Pfizer Cannot Hold Prescription Drugs Hostage from European Nations, Must Take Accountability for High Prices
WASHINGTON, D.C. — Today, Public Citizen sent a letter demanding Pfizer commit to making its medicines reliably accessible everywhere after its CEO, Albert Bourla, told reporters that the company may stop supplying drugs to France if it, and other similar European nations, refuse to pay more for Pfizer medicines.
Bourla’s remarks were in response to the Trump Administration’s “most-favored nation” drug pricing policy, which Public Citizen and others say is unlikely to provide significant relief from high drug prices.
The letter states that Bourla’s “outrageous statement … blithely disregards Pfizer’s duty to patients,” and calls on Bourla to retract his threat and pledge to not withdraw drugs from,or delay launches in, other countries.
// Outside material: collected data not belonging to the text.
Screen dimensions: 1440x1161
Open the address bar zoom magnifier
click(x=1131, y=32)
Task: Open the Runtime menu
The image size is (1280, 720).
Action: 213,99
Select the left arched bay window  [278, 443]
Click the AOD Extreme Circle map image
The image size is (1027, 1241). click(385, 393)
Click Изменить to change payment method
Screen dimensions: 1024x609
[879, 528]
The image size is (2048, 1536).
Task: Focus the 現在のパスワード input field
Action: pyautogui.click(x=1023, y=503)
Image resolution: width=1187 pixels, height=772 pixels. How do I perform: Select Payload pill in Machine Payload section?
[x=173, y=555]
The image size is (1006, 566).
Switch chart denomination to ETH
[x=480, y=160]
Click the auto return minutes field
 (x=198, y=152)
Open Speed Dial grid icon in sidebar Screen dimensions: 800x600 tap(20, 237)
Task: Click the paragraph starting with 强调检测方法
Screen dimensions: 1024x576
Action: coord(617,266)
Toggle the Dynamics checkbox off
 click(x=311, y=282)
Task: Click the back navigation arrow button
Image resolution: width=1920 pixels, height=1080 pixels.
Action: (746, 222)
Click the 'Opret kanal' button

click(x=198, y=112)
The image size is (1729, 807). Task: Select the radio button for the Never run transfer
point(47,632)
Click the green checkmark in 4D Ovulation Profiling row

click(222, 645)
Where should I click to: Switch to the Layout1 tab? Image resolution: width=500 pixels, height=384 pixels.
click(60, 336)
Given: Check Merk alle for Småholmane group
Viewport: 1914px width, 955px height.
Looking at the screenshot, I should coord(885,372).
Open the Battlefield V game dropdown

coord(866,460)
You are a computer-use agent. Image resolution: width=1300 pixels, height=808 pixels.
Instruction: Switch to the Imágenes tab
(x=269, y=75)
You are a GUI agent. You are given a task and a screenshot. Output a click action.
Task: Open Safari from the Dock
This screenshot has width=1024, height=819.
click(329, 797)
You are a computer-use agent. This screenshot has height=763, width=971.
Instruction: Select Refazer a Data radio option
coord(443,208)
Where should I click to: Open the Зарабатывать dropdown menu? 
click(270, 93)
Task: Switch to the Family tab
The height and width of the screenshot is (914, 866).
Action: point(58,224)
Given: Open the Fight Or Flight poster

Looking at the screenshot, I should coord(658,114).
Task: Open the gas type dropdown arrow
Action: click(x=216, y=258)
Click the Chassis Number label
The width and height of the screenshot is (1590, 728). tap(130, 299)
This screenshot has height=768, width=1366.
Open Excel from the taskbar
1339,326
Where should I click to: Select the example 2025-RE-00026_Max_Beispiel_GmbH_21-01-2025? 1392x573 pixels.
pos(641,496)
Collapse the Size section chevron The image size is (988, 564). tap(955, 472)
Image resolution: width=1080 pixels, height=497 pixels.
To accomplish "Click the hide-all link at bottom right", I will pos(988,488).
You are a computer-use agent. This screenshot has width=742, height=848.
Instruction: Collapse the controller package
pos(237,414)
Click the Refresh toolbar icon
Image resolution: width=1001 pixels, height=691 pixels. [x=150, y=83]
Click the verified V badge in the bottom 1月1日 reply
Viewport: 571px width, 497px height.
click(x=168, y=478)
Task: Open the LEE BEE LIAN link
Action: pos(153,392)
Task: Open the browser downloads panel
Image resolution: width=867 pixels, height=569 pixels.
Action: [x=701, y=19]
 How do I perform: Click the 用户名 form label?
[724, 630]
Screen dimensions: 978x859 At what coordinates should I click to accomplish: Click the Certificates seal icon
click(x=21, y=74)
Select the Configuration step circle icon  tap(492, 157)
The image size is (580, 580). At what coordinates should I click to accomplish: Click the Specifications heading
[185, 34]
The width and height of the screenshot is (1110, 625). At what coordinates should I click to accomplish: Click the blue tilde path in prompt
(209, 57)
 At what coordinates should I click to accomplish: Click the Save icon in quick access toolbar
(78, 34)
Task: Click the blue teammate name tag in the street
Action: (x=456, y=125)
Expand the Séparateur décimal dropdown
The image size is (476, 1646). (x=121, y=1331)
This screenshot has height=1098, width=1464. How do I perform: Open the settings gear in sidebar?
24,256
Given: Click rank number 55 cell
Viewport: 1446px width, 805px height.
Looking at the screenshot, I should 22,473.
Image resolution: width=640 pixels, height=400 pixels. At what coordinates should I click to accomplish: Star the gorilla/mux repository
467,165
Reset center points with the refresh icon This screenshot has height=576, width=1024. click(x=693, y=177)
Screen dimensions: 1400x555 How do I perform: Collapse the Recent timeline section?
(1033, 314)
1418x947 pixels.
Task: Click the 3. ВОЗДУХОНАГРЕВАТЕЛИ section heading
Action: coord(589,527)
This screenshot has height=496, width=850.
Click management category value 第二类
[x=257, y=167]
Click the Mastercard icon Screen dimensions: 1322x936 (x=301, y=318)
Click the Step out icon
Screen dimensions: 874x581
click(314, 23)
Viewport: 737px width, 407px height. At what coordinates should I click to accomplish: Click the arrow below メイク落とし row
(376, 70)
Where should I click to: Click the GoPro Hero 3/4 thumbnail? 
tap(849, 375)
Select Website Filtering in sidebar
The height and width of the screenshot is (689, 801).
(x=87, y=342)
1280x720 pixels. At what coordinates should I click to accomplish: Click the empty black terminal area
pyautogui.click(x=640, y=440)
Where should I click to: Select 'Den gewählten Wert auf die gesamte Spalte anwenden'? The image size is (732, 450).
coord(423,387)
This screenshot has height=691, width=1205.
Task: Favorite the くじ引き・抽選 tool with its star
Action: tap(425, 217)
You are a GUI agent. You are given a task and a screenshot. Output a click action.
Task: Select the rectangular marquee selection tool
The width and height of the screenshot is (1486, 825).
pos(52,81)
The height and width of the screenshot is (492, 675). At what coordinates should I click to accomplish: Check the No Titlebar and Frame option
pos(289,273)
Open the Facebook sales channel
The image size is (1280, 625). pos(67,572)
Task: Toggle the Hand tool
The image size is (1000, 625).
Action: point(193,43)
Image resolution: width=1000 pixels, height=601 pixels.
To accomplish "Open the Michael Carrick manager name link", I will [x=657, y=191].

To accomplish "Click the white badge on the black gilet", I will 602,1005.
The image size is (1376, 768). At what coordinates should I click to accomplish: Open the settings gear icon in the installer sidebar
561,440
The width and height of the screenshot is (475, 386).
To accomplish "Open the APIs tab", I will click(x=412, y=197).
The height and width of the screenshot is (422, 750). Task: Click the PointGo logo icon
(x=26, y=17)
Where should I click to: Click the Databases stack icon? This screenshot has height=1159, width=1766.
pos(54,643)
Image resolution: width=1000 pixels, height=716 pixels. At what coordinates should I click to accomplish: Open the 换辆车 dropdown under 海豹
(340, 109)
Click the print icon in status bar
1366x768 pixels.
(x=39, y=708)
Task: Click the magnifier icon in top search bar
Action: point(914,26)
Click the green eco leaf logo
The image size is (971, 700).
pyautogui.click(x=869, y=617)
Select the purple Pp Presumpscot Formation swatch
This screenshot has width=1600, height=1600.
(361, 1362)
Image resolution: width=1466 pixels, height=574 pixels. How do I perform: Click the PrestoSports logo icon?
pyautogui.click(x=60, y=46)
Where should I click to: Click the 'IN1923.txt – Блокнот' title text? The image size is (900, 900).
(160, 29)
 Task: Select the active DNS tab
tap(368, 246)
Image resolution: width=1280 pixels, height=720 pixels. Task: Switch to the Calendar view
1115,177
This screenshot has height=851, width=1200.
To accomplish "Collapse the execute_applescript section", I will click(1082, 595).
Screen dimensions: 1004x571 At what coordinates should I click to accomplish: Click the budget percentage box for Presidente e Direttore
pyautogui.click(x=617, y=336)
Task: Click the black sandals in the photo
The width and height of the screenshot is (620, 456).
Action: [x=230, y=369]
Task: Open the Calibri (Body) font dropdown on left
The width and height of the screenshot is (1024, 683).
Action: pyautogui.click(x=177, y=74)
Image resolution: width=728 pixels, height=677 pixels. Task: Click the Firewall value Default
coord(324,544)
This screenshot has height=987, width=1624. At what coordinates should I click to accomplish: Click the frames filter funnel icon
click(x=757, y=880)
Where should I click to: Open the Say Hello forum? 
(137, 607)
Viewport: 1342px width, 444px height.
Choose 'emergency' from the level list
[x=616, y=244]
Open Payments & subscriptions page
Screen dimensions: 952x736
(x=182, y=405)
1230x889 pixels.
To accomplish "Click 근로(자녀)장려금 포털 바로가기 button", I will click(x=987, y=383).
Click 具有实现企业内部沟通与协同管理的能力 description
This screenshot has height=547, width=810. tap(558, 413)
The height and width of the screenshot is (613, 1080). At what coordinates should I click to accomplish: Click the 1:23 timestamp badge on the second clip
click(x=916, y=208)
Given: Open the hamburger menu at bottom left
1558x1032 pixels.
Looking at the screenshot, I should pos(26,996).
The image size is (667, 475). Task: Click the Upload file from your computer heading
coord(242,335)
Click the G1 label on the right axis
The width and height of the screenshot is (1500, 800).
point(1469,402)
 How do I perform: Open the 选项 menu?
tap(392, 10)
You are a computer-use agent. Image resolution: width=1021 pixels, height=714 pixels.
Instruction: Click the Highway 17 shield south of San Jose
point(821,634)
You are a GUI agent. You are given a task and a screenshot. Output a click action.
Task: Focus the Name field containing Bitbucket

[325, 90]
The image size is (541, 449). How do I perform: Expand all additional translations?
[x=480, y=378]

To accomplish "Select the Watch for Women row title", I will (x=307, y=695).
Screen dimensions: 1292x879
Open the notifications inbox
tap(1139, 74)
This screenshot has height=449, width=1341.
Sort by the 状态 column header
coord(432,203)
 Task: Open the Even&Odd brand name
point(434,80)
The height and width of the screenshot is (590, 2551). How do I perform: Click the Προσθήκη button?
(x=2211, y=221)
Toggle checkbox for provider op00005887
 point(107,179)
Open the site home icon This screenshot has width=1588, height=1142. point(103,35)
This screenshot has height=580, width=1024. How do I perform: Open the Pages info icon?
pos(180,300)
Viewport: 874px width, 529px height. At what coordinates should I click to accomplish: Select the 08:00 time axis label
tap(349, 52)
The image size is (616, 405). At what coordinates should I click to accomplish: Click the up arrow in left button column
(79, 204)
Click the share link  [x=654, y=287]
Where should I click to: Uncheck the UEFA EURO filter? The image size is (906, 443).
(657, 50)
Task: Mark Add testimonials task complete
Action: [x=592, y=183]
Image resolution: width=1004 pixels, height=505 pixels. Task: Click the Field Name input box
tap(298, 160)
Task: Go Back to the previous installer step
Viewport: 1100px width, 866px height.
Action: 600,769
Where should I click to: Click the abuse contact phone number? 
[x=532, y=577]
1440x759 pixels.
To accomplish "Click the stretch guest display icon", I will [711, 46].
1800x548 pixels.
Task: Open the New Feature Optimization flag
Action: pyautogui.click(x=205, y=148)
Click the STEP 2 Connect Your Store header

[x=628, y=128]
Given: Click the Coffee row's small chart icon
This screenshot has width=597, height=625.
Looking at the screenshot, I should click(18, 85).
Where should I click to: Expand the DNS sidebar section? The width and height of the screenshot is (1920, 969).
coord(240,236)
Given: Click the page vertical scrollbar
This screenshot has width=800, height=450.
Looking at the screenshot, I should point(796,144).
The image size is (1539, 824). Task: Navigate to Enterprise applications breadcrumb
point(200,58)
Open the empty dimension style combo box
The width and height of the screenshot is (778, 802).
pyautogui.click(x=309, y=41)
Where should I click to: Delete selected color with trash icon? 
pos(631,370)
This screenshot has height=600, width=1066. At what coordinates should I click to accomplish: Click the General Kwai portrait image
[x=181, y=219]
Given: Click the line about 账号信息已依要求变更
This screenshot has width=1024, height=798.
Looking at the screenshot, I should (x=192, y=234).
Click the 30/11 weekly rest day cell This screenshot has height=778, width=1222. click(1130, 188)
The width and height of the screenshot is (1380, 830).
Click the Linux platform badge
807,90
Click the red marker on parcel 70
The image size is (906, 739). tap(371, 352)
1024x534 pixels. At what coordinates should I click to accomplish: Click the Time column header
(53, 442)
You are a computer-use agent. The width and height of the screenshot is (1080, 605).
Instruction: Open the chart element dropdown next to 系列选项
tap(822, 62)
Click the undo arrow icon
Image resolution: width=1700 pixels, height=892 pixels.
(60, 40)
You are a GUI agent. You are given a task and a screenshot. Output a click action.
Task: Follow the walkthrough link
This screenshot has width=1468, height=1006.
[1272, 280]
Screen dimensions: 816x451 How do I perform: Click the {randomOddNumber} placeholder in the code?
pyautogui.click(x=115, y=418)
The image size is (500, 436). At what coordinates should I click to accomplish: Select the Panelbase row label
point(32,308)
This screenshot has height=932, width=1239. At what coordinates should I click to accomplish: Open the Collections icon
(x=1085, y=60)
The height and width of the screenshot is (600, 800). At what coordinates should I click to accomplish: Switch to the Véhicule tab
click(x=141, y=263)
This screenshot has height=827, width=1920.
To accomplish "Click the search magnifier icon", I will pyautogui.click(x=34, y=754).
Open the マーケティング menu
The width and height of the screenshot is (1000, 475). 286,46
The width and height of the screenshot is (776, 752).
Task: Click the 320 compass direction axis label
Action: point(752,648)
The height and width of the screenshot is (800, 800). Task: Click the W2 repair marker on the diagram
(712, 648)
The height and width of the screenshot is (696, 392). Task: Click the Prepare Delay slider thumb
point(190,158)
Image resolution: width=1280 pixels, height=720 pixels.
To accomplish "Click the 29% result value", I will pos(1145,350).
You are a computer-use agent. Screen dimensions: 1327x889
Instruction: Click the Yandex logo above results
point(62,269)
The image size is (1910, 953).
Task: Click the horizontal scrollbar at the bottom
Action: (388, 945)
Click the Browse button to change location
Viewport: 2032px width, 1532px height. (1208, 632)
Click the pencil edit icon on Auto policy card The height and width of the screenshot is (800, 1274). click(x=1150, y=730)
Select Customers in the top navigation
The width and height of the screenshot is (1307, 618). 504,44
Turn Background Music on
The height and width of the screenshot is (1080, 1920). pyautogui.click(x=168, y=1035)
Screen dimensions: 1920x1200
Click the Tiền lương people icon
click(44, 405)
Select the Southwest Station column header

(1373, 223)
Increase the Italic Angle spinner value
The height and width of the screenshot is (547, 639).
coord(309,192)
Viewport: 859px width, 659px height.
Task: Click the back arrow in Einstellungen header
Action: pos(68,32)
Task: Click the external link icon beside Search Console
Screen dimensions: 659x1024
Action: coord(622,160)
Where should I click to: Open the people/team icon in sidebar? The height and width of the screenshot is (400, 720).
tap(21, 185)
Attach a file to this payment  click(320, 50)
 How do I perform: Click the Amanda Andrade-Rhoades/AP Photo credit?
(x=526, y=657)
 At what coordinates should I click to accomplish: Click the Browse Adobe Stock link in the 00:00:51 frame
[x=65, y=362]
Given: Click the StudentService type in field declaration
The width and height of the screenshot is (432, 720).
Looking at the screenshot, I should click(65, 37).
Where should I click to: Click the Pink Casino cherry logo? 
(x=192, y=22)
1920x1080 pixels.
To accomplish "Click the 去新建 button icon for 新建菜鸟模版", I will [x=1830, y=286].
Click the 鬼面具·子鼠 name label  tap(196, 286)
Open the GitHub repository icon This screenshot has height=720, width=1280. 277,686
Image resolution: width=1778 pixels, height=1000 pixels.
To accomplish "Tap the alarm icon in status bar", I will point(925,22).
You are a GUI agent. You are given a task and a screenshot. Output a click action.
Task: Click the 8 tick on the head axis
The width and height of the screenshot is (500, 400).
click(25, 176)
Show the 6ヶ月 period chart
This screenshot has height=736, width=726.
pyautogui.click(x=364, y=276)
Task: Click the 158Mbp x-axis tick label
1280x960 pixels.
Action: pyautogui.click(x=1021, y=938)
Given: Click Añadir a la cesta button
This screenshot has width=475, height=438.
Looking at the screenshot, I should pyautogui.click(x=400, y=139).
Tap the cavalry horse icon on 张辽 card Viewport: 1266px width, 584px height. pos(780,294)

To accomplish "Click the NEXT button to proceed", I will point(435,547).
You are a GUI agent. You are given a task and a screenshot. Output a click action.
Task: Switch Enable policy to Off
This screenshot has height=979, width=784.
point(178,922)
“Americans pay far too much for drugs. But that is not France’s fault, or responsibility. It is yours,” wrote Public Citizen’s Access to Medicines Director Peter Maybarduk to Albert Bourla. “Americans aren’t going bankrupt from their cancer treatment because Europeans are getting the same treatment for less. They are going broke so you can receive your $24.6 million pay package, and they are going broke so you can enrich shareholders with billions in dividends and stock buybacks…. The drug industry can afford to sell its medicines to Americans for less, without harming people in other countries and without harming innovation.”
If Pfizer or other drugmakers continue to threaten access, the letter notes that “every country has the option to overcome your patent monopoly and authorize generic alternatives to any product you delay or fail to launch, through compulsory licensing. We will encourage countries to act.”